Answer

**step1** Understanding what a prime number is

A prime number is a whole number greater than 1 that has only two factors (divisors): 1 and itself. This means it cannot be divided evenly by any other number except 1 and itself.

**step2** Identifying the number to check

The number we need to check is 397.

**step3** Determining the range of divisors to check

To check if 397 is a prime number, we need to see if it can be divided evenly by any prime number smaller than it. We don't need to check all numbers up to 397. We only need to check prime numbers up to a certain point. For the number 397, we will check prime numbers up to 19. The prime numbers we need to check are 2, 3, 5, 7, 11, 13, 17, and 19.
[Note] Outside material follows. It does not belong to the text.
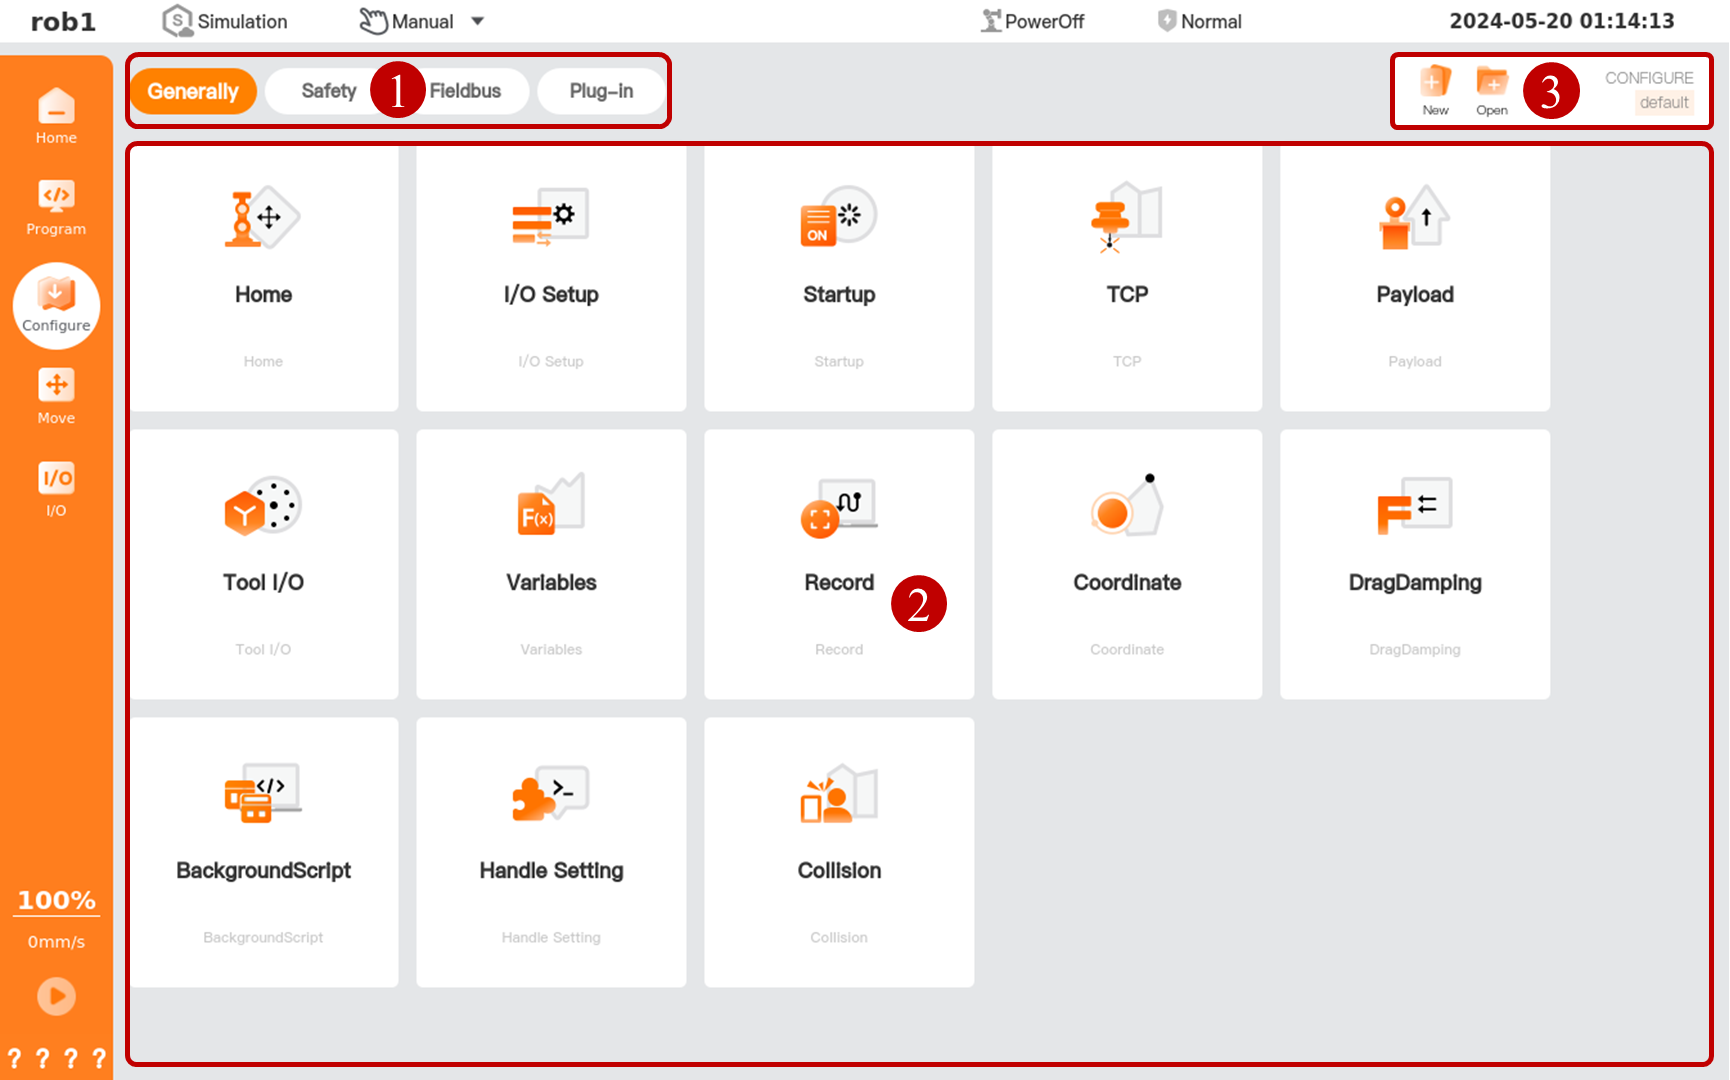Open the Coordinate settings tile
1730x1080 pixels.
pos(1127,565)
**step4** Checking for divisibility by 2

A number is divisible by 2 if its last digit is an even number (0, 2, 4, 6, 8).
The last digit of 397 is 7, which is an odd number.
So, 397 is not divisible by 2.

**step5** Checking for divisibility by 3

A number is divisible by 3 if the sum of its digits is divisible by 3.
The digits of 397 are 3, 9, and 7.
Sum of digits = $$3 + 9 + 7 = 19$$.
19 is not divisible by 3 (since $$3 \times 6 = 18$$ and $$3 \times 7 = 21$$).
So, 397 is not divisible by 3.

**step6** Checking for divisibility by 5

A number is divisible by 5 if its last digit is 0 or 5.
The last digit of 397 is 7.
So, 397 is not divisible by 5.

**step7** Checking for divisibility by 7

We divide 397 by 7:
$$397 \div 7$$
$$39 \div 7 = 5$$ with a remainder of $$4$$ ($$7 \times 5 = 35$$).
Bring down the next digit, 7, to make 47.
$$47 \div 7 = 6$$ with a remainder of $$5$$ ($$7 \times 6 = 42$$).
Since there is a remainder, 397 is not divisible by 7.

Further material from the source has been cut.